Over the past 3,000 years, almost every major earthquake on California's San Andreas fault was closely linked in time with an earthquake on the Cascadia subduction zone, an offshore fault off the Olympic Peninsula, new research shows.

Cascadia Subduction Zone
©Keith Thorpe / PDN


Generally, the Cascadia quakes preceded the California quakes by 25 to 45 years.

"It's either an amazing coincidence, or one fault triggered the other," said Chris Goldfinger, associate professor of marine geology and geophysics at Oregon State University.

"Even if the details are fuzzy - something is going on."

He and his colleagues published their research in the April issue of the Bulletin of Seismological Society of America this week.

The team also found evidence that the southern part of the Cascadia fault may unleash earthquakes much more frequently than previously believed - about every 200 to 240 years rather than every 500 to 600 years.

The last major quake along the entire Cascadia fault - which stretches from Vancouver Island to Northern California - occurred in 1700.

It dropped parts of the Olympic Peninsula coast by five feet and triggered a tsunami that pounded the Pacific Northwest and washed away houses in Japan.

"It's been 308 years since the last one," Goldfinger said. "We've actually exceeded the average repeat time for the southern half."

Geologists used to scoff at the possibility that earthquakes could beget other earthquakes on distant faults, but no more.

In 1992, an earthquake in the Mojave Desert was followed almost immediately by a dozen quakes as far away as Wyoming.

A 2002 quake in Alaska caused geysers to spew in Yellowstone National Park.

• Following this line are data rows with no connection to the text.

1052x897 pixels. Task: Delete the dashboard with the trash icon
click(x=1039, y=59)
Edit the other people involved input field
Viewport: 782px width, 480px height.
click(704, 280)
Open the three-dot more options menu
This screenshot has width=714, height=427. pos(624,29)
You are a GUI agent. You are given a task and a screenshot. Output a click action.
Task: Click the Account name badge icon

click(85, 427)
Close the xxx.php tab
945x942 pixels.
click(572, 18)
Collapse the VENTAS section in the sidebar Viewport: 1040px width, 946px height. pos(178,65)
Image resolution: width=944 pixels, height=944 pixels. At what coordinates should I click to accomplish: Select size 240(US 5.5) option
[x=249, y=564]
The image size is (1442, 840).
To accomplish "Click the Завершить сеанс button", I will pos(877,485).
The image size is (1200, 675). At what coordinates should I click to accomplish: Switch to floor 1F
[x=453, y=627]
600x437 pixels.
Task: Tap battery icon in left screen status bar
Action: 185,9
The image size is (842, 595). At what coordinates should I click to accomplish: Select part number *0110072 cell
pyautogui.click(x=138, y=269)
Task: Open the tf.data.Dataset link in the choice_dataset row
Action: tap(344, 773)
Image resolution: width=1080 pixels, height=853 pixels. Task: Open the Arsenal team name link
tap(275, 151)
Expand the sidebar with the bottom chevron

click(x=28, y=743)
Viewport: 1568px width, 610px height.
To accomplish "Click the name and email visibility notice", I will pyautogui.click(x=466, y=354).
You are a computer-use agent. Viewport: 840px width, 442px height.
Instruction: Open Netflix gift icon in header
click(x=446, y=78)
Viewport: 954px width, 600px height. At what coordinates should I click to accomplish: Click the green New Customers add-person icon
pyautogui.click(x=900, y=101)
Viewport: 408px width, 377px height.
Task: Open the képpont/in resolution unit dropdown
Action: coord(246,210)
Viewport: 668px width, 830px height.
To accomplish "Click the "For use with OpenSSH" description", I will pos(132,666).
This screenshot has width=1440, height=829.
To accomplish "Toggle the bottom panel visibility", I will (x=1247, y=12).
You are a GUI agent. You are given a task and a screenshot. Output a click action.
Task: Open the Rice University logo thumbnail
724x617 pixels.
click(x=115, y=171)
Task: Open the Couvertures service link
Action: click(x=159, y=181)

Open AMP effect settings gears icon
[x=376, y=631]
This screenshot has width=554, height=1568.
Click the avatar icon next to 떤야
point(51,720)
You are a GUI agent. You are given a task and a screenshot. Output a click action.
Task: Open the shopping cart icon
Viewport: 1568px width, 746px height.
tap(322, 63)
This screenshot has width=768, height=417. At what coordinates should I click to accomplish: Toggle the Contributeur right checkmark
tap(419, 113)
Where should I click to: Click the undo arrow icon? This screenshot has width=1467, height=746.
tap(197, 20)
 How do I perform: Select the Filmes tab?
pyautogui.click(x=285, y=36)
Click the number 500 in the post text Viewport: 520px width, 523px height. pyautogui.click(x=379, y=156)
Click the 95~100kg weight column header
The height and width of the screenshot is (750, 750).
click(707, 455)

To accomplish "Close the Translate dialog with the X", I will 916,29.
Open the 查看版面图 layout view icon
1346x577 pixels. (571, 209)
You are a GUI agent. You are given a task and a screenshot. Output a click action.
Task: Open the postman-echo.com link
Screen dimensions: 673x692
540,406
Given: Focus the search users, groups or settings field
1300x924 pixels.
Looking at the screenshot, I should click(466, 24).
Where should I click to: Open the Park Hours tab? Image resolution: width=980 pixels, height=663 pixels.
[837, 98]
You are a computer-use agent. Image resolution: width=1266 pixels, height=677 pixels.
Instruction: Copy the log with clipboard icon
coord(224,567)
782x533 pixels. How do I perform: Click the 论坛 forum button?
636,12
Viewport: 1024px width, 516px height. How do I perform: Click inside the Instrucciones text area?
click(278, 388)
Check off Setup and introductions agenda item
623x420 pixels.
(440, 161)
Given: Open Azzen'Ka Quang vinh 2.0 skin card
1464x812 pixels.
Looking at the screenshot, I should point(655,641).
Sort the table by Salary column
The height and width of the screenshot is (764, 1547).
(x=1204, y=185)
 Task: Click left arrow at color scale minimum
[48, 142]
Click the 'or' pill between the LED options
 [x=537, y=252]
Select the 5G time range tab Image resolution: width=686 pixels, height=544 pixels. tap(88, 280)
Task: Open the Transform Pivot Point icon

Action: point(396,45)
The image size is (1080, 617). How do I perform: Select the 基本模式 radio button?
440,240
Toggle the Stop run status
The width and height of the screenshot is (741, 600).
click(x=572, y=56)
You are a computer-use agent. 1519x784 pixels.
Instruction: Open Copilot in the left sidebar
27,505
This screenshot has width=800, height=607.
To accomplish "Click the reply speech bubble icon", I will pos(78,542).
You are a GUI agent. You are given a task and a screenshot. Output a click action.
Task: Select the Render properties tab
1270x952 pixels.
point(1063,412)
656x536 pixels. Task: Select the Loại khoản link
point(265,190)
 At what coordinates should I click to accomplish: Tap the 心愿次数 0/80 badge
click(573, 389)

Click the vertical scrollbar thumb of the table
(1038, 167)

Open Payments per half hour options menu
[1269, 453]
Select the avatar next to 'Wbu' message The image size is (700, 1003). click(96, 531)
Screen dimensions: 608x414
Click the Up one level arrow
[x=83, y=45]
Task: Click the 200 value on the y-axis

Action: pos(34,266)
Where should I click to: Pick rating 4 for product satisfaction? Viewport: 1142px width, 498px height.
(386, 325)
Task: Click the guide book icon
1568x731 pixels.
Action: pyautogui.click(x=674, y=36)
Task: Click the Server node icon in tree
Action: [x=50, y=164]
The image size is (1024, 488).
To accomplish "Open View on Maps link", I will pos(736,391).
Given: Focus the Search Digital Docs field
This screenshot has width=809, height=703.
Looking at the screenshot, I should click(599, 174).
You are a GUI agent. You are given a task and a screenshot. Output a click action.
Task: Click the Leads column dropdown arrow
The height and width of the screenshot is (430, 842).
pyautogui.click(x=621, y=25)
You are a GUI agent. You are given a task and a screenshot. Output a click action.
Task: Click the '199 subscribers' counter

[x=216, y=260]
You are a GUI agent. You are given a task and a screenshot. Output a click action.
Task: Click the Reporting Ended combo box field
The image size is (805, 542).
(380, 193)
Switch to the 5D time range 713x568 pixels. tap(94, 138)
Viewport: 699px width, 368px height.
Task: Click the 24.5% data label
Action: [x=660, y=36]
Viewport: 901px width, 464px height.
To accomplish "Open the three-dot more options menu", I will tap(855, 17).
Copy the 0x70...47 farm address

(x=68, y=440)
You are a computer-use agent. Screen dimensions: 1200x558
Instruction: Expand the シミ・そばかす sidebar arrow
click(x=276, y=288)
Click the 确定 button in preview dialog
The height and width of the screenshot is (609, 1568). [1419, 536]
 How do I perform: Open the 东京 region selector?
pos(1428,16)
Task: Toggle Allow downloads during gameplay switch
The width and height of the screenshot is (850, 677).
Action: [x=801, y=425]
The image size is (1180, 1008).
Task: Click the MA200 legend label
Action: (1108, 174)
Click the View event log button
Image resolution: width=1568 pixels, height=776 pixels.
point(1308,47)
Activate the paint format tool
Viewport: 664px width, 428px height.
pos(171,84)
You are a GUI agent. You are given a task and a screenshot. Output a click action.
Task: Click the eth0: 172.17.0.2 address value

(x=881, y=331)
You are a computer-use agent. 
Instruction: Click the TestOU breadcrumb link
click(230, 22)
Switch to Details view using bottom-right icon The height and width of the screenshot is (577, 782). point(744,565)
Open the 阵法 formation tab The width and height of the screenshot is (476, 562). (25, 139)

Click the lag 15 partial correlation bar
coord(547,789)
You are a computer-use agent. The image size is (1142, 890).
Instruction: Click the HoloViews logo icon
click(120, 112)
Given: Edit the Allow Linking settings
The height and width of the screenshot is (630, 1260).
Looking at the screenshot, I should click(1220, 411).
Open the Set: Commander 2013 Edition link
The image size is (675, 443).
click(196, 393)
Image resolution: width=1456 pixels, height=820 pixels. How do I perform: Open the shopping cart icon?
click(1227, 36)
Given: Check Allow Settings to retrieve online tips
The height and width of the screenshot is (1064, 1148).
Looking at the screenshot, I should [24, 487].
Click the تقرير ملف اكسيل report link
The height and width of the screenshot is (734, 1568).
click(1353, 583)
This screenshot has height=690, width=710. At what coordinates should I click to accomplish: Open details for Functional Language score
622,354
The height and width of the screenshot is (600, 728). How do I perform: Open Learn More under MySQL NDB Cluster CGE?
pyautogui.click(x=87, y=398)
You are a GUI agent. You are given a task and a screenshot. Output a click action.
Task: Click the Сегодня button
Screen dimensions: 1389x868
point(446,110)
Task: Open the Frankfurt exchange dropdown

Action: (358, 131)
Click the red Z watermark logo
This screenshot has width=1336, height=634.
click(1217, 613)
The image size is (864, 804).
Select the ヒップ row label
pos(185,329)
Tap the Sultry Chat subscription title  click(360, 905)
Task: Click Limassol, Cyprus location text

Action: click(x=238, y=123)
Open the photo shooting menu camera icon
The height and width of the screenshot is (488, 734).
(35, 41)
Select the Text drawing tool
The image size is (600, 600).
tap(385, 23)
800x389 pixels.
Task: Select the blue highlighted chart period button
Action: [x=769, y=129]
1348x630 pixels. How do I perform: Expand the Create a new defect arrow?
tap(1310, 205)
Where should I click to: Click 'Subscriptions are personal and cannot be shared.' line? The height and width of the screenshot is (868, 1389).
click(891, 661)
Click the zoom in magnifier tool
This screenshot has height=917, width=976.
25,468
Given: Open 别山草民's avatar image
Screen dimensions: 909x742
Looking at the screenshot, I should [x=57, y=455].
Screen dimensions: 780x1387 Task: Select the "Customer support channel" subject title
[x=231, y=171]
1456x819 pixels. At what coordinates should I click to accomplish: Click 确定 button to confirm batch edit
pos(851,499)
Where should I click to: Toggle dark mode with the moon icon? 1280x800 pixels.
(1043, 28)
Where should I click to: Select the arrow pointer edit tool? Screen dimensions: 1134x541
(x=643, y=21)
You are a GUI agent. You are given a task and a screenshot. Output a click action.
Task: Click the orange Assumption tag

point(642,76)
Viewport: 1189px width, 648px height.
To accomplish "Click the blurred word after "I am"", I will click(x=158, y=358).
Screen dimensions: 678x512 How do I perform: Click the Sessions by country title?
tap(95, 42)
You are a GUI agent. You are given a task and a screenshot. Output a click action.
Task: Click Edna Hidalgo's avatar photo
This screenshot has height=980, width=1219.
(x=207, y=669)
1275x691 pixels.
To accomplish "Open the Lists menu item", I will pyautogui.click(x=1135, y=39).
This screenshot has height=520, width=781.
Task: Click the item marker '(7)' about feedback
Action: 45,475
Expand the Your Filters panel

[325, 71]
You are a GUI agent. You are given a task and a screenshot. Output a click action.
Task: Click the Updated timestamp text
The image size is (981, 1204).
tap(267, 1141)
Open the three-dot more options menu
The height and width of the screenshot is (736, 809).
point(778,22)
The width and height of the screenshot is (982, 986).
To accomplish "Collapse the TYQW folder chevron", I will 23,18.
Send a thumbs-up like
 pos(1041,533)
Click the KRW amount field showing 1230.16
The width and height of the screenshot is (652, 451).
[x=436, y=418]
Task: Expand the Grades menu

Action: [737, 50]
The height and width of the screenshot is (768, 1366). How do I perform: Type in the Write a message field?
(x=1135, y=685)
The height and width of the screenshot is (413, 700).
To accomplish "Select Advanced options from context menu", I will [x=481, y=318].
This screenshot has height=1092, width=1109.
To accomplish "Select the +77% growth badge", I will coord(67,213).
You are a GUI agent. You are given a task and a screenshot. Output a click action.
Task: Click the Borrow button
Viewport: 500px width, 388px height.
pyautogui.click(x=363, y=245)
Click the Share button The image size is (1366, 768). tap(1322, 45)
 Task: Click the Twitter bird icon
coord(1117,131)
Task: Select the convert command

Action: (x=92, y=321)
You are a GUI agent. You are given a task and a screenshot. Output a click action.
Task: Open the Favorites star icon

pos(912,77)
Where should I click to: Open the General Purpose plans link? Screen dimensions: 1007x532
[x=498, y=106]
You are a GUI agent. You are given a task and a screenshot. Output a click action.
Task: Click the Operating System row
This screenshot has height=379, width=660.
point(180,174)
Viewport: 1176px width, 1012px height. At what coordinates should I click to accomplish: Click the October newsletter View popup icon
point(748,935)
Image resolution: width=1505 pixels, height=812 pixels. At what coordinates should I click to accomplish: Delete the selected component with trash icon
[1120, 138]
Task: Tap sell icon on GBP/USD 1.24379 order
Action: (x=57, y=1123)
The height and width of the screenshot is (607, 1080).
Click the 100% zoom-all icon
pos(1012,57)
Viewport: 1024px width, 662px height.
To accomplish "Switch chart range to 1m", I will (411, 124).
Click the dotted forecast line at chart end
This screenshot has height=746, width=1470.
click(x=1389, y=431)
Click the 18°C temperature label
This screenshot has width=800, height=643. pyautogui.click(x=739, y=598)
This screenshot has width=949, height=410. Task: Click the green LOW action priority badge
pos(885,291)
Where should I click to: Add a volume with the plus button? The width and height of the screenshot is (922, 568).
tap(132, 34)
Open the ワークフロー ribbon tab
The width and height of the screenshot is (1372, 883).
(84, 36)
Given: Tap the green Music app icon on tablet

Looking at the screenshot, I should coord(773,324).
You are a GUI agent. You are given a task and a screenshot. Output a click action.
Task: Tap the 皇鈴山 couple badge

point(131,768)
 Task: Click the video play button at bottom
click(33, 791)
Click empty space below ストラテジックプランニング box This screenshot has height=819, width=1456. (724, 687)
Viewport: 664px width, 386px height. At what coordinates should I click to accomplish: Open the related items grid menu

"The Earth is like a puzzle, and any time one piece moves, it interacts with other pieces," Goldfinger said.

Bigger quakes
It makes sense that the bigger Cascadia fault, where the ocean floor is being subducted under the continental plate, would be the instigator, said University of Washington geologist Brian Atwater.

"The earthquakes on Cascadia dwarf those of the San Andreas fault," said Atwater, whose field work uncovered evidence of Cascadia's destructive history along the coast.

But he cautioned that Goldfinger's conclusions about the frequency of earthquakes are based on a relatively new method that is still being evaluated.

The research relies on analysis of sediment cores up to 30 feet long, drilled from the floor of undersea canyons.

When the ground shakes during major earthquakes, landslides slough into those canyons, leaving behind layers of coarse grains called turbidites.

Goldfinger and his colleagues compared cores, looking for evidence of large quakes that would have caused shaking - and landslides - over a wide area.

"The turbidites are very much like fingerprints," he said. "We match these fingerprints from place to place and look at them in great detail."

The team found sediment tracks it says point to 20 major Cascadia quakes of magnitude 9 over the past 10,000 years.

In the southern portion of the fault - off the coast of Southern Oregon and Northern California - it found a total of 36 events, including smaller quakes, leading to the conclusion that the fault slips more frequently there, an average of once every 220 years.

For us, 500 to 600 years
On the northern part of the fault - off the Olympic Peninsula coast - the sediment data support a 500- to 600-year recurrence interval.

The team began to notice the synchronicity between the faults when it compared cores and earthquake dates from the Pacific Northwest and California.

Thirteen of 15 San Andreas quakes were closely linked with Cascadia quakes.

Because of uncertainty in radiocarbon dating, the team used statistical analysis and evidence from stress studies on the faults to conclude the Cascadia quakes probably came first.

The two faults meet off California's Cape Mendocino.

The prevailing theory is that when Cascadia slips, it puts more pressure on San Andreas, which is then more likely to slip itself, Goldfinger explained.

But the picture isn't perfect.

Two seismic events on the San Andreas were apparently not associated with Cascadia, including the devastating 1906 San Francisco earthquake which followed the previous Cascadia earthquake by about 200 years.